I hit the road early, headed south into London for three sets of investor meetings. I took the bus / train / tube combination so that I’d have some time to work along the way, consolidating notes and slides, preparing for questions.
I also enjoyed an essay in the Times describing the arrival of American production workers in the small Italian town of Melfi, where the Fiat plant is being converted to make Jeeps. A cross-cultural specialist was brought in to teach the autoworkers about dealing with Americans: he summed the differences up as the Three C’s:
- Control: America’s passion for order and predictability.
- Competition: Americans are prepared to lose in order to win, in almost every aspect of life.
- Choreography: Americans are convinced that anything important has also got to be spectacular, if not plain over the top, and ear-splittingly loud.
The meetings were challenging: while I am aces when it comes to managing the project and recruiting resources, planning and motivating, I can still get twisted up separating pre-market from in-market debates. We’re setting up a pilot production facility to make units for regulatory and clinical trials, all good. But then the conversation veered:
“Can that facility be transferred directly to a final manufacturer without disturbing the CE Mark?” Yes, we’ve planned for that.

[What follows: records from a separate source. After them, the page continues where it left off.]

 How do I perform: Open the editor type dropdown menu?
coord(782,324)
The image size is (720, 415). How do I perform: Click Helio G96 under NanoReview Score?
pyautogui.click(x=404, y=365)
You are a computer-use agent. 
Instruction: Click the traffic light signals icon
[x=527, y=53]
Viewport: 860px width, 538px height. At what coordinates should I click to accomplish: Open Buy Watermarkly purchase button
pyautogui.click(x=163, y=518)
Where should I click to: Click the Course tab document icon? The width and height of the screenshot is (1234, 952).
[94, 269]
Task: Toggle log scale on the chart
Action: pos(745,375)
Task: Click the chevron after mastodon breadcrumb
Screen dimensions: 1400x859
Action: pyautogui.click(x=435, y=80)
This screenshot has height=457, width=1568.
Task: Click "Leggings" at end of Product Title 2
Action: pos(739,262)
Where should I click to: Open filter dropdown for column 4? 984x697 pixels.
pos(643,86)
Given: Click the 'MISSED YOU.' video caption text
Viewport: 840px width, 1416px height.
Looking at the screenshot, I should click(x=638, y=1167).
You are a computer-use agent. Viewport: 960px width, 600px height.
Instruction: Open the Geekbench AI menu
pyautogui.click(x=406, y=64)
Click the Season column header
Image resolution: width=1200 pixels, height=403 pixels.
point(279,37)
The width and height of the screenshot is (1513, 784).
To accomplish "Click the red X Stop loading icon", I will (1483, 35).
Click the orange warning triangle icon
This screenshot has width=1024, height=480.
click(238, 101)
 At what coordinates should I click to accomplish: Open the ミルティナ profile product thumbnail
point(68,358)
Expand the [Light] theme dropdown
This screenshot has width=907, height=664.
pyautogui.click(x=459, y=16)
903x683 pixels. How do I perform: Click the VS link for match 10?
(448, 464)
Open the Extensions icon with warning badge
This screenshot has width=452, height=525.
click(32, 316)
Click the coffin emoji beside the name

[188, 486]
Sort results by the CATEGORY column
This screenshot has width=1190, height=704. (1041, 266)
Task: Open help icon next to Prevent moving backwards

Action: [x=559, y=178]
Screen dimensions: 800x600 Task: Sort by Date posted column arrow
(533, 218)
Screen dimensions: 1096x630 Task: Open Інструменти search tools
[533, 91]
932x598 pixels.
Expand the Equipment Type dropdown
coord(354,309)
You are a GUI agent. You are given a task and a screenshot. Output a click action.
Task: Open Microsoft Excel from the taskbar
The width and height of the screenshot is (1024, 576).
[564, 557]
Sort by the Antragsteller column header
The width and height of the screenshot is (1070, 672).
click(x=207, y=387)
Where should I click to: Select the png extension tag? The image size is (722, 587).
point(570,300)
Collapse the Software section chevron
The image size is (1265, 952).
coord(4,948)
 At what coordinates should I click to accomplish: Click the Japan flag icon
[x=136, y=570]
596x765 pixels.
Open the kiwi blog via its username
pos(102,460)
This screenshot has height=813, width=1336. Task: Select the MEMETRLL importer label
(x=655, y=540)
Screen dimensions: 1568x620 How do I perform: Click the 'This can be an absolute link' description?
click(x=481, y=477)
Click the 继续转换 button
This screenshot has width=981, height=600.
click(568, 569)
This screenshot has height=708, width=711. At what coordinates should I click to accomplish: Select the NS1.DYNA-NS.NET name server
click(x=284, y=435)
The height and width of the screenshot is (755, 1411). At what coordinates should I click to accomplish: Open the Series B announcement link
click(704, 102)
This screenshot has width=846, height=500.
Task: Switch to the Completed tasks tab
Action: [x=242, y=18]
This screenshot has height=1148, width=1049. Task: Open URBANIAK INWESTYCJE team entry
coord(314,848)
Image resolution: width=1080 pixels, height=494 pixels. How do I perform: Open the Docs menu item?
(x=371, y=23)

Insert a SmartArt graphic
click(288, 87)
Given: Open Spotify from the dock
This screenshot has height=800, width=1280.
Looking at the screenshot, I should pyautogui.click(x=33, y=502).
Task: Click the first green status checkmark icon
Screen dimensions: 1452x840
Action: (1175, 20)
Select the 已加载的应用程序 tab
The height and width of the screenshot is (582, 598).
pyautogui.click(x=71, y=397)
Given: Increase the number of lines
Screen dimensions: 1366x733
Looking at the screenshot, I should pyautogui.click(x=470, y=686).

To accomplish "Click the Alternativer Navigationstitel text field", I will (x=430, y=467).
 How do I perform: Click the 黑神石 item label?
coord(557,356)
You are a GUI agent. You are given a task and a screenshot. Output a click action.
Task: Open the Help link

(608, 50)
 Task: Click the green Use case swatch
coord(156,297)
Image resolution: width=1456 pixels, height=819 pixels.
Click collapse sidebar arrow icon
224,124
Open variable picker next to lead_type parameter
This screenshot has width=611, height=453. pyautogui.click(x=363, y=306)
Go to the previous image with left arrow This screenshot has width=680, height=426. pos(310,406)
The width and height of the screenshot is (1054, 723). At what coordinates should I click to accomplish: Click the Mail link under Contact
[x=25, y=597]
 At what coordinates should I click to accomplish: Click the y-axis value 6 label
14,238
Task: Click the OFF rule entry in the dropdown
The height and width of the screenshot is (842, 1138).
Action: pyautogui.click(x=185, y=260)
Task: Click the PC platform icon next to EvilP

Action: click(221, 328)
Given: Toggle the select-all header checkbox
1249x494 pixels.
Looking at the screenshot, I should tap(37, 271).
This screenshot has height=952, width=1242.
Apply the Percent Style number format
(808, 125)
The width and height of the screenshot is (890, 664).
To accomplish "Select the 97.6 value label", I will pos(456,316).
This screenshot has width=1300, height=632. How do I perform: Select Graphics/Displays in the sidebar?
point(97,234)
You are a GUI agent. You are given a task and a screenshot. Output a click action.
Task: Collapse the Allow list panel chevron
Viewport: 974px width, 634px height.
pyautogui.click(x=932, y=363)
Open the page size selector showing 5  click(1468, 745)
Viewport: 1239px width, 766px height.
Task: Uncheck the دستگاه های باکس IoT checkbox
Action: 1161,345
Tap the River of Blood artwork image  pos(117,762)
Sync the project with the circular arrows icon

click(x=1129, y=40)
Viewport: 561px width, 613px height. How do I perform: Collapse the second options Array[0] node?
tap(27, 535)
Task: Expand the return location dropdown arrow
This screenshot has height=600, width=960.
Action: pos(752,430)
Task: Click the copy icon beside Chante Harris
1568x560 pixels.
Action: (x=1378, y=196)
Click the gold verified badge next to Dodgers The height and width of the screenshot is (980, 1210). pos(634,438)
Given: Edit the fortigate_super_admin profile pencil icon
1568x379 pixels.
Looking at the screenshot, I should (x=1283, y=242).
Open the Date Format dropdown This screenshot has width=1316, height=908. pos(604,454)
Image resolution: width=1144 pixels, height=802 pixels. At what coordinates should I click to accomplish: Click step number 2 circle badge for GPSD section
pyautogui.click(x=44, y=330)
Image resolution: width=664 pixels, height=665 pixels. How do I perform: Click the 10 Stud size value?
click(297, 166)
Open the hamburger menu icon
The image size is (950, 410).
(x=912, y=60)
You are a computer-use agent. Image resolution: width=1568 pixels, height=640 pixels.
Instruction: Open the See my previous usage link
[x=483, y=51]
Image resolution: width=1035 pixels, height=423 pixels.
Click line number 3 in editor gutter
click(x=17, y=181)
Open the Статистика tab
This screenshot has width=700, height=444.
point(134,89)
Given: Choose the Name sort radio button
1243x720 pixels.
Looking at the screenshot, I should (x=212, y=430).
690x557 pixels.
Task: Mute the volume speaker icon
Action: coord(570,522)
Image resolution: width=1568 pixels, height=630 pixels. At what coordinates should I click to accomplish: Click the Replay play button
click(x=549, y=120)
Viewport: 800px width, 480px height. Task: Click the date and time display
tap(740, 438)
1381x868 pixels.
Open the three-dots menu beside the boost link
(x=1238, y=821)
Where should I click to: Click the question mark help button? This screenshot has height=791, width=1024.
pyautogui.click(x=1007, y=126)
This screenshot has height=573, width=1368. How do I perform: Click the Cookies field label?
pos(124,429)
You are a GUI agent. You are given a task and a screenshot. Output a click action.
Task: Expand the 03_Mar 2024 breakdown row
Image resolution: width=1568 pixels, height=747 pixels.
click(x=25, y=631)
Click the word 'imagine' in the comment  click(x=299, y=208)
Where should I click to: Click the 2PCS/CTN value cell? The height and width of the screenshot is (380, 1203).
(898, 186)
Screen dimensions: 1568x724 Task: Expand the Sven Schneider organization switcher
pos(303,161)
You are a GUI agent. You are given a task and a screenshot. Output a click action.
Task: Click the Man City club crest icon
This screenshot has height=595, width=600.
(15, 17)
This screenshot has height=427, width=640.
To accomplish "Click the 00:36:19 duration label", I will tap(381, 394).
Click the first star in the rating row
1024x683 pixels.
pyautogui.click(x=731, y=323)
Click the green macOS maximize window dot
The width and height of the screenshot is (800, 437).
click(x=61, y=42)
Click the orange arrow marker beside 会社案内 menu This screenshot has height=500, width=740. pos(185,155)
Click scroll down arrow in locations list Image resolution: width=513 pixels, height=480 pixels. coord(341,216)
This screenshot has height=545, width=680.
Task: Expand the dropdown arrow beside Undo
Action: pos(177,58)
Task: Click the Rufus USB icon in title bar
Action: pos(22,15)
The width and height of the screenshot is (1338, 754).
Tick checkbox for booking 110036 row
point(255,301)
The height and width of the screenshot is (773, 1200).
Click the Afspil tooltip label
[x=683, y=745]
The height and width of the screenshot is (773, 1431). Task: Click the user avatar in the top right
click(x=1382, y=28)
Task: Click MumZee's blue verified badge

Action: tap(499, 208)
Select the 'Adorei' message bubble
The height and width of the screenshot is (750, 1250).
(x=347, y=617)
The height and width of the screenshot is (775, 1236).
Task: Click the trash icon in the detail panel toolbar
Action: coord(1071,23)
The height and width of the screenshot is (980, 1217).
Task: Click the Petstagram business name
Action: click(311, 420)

“How many consumable units could you potentially make from that facility?” Perhaps 5000 per year.
“And if you receive 1 gbp profit per consumable unit, your net revenues would be £5000 for that line?”
The truth, of course, is that we would only seed the market to demonstrate update from that line: real revenues would come from licensing to a global manufacturer / distributor. But until the questions hit, the answers aren’t at the tip of my tongue.
I know the limits of what I do well; we’ll hire someone with solid in-market experience to extract the value from any business I start.
London was otherwise beautiful: warm and sunny for conference calls in the park. I did some shopping along Oxford Street, learned that I may aspire to Selfridges but am more comfortable in Debenhams. Then the train back to the bus back to the car in Cambridge, food shopping, gas, ‘aim south and hit the gas at 7 pm.
I was back in Bournemouth just before nightfall. I pulled onto the East Cliff to look for the Branzilla, but there was nothing to see anywhere along the coast.
The Fiesta’s windshield was hit by a rock a couple of weeks ago. There was a sharp crack against the passenger glass and a star, rapidly expanding to a hooked crack. I’d been charged 600 euros the last time the windshield needed replacing, and a quick call to two UK shops yielded estimates up from £600.
An autoglass repair truck along the motorway told me that I should be able to fix it for less than £250, and I did locate a Poole glass company that would do it for £236. They dropped through early this morning and fixed it in about an hour.
So, ‘back on the road, with cash to spare, into the weekend. There should be time for cliff walks, London on Sunday for the Matisse exhibit, and back to the phones Monday morning.